Protein Quality: Complete but Slightly Lower
Soy protein is one of the few plant proteins that contains all nine essential amino acids, making it a complete protein. Its PDCAAS score (a standard measure of protein quality) averages around 79 to 92 depending on how it’s processed, compared to a perfect 100 for eggs and most animal proteins. The limiting amino acids in soy are the sulfur-containing ones, methionine and cysteine, which score slightly below the ideal. In practical terms, this means tofu protein is high quality for a plant food but about 10 to 20 percent less “usable” gram for gram than animal proteins.
The coagulation process used to turn soy milk into solid tofu can also slightly reduce digestibility compared to liquid soy milk. This is a small effect, not a dealbreaker, but it’s one more reason the protein in tofu doesn’t quite match animal sources on a per-gram basis.
Phytates and Mineral Absorption
Tofu contains phytic acid, which binds to minerals like iron, zinc, calcium, and magnesium, reducing how much your body absorbs. This is common across many plant foods, including whole grains and legumes, and it’s not unique to soy. The practical impact depends on your overall diet. If you eat a varied diet with plenty of fruits, vegetables, and vitamin C (which counteracts phytate’s effect on iron absorption), this is unlikely to cause deficiencies. If tofu is your primary protein source and you’re already low in iron or zinc, it’s worth paying attention to.
Tofu made with calcium sulfate as the coagulant can actually be a good source of calcium despite the phytate content, because the calcium added during production more than compensates for what phytates block.
Soy and Hormones: What the Evidence Shows
One concern that keeps people from eating more tofu is the fear that soy’s plant estrogens (isoflavones) will disrupt hormone levels. A 2021 meta-analysis that pooled 41 clinical studies and over 1,700 men found no significant effect of soy protein or isoflavone intake on testosterone, free testosterone, or estrogen levels, regardless of dose or how long participants consumed soy. This is one of the most thoroughly studied nutrition questions of the past two decades, and the clinical data is consistent: normal tofu consumption does not meaningfully alter reproductive hormones in men or women.
Where Tofu Fits in a High-Protein Diet
Tofu works best as a lean protein when you treat it as one protein source among several rather than your sole source. Its calorie density is genuinely low, its saturated fat content is minimal, and it carries zero cholesterol. Those are real advantages over many animal proteins, especially fattier cuts of meat. The trade-off is lower protein density, which means larger portions or combining tofu with other protein sources like lentils, eggs, or Greek yogurt to hit higher protein targets.

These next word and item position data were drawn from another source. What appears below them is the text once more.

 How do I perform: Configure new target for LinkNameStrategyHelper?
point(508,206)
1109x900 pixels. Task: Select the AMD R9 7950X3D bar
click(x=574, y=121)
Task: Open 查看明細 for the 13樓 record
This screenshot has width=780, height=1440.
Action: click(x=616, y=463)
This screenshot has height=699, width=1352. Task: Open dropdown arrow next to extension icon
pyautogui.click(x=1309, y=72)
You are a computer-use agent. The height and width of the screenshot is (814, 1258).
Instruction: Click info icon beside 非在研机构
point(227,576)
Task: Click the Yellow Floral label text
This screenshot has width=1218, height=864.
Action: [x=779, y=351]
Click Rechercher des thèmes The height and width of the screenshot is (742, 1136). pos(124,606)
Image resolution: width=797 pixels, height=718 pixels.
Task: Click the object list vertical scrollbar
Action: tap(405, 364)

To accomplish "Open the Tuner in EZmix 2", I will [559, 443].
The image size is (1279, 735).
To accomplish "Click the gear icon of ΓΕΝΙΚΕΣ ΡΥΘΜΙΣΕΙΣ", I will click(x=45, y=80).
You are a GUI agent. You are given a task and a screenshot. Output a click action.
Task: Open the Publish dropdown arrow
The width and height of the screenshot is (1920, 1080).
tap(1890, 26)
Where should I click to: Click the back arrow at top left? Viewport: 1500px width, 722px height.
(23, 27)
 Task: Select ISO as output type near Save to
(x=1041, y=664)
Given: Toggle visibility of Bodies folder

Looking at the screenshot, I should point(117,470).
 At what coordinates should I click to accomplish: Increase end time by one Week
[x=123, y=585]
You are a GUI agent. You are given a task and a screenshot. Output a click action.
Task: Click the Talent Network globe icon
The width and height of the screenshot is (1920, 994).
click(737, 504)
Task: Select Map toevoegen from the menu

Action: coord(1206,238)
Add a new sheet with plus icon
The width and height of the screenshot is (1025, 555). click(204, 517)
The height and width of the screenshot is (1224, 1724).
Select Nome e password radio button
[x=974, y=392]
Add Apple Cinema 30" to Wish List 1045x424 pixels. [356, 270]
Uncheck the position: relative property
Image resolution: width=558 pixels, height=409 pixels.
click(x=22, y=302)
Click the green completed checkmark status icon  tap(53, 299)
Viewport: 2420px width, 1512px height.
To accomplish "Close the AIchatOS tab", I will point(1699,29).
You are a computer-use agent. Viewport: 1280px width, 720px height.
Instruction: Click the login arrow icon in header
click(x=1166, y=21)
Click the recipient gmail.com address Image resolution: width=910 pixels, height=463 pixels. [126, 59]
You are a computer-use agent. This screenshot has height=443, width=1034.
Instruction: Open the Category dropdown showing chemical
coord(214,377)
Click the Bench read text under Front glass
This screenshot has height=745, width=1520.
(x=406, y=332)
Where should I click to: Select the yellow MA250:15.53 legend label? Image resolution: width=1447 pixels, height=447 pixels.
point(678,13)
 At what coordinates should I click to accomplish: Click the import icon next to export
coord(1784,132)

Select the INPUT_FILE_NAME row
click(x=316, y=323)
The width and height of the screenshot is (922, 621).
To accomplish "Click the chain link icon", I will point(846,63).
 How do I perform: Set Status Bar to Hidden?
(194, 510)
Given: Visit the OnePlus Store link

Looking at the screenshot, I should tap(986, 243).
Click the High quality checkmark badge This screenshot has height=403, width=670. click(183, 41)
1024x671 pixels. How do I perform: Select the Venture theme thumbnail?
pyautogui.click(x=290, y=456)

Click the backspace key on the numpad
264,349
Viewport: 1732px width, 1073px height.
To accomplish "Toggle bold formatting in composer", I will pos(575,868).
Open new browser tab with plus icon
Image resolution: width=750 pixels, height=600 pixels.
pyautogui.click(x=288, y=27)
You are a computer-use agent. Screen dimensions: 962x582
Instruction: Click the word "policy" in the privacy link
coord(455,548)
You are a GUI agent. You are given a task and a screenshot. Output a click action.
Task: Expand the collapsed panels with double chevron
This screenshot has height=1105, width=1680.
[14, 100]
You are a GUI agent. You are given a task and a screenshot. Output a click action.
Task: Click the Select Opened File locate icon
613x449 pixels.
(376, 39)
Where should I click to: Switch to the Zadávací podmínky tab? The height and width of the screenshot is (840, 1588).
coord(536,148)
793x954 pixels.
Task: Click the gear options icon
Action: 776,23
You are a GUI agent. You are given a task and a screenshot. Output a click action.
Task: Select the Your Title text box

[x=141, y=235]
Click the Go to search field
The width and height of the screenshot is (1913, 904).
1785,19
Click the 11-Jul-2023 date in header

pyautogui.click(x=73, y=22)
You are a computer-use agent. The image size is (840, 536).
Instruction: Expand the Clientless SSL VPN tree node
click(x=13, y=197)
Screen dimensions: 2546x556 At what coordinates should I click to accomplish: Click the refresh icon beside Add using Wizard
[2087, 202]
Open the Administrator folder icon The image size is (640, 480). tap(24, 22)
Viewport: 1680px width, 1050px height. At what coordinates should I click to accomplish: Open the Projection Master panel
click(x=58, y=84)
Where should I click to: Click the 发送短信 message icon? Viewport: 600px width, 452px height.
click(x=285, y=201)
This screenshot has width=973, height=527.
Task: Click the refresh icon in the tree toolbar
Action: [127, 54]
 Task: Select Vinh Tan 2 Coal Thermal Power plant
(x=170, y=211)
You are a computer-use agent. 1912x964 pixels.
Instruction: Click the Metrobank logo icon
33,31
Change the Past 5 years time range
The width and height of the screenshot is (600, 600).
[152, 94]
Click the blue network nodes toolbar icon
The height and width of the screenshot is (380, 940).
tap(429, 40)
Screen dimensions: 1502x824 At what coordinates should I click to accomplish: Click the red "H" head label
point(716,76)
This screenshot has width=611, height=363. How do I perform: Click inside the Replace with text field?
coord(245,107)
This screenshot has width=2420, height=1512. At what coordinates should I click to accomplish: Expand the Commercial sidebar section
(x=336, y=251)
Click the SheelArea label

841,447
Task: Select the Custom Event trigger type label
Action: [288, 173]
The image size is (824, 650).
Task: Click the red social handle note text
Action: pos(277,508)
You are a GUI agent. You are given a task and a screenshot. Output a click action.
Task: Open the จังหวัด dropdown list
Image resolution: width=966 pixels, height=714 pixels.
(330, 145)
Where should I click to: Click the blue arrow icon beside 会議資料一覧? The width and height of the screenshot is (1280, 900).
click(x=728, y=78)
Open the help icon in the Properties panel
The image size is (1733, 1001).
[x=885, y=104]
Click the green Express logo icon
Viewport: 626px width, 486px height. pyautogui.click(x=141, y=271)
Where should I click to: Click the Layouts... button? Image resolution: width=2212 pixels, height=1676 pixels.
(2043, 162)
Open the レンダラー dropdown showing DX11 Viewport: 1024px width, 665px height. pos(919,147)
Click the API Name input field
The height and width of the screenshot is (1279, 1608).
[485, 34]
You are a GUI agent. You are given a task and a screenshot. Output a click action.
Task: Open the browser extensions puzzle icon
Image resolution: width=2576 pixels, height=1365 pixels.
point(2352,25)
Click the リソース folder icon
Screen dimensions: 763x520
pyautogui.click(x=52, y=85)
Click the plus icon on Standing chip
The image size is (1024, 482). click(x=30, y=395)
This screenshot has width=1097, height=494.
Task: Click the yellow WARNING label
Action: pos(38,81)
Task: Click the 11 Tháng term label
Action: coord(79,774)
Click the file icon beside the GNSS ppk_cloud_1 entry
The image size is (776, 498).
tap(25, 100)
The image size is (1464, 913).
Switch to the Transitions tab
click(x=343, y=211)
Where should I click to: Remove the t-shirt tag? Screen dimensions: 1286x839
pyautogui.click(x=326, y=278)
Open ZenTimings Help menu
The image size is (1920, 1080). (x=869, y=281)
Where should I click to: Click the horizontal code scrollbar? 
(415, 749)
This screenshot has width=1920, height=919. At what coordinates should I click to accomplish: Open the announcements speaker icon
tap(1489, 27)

For someone eating 2,000 calories a day and aiming for around 100 grams of protein, a serving of firm tofu (about 150 grams) contributes roughly 26 grams of protein for just 216 calories. That’s a solid ratio. It’s not as efficient as chicken breast, but it’s more efficient than many foods people think of as protein-rich, like nuts or cheese, which carry far more fat per gram of protein.
The most accurate way to think about tofu is as a moderately lean, complete plant protein with a strong overall nutrition profile. It’s not the leanest option available, but calling it a lean protein isn’t unreasonable, especially compared to the average protein source in most people’s diets.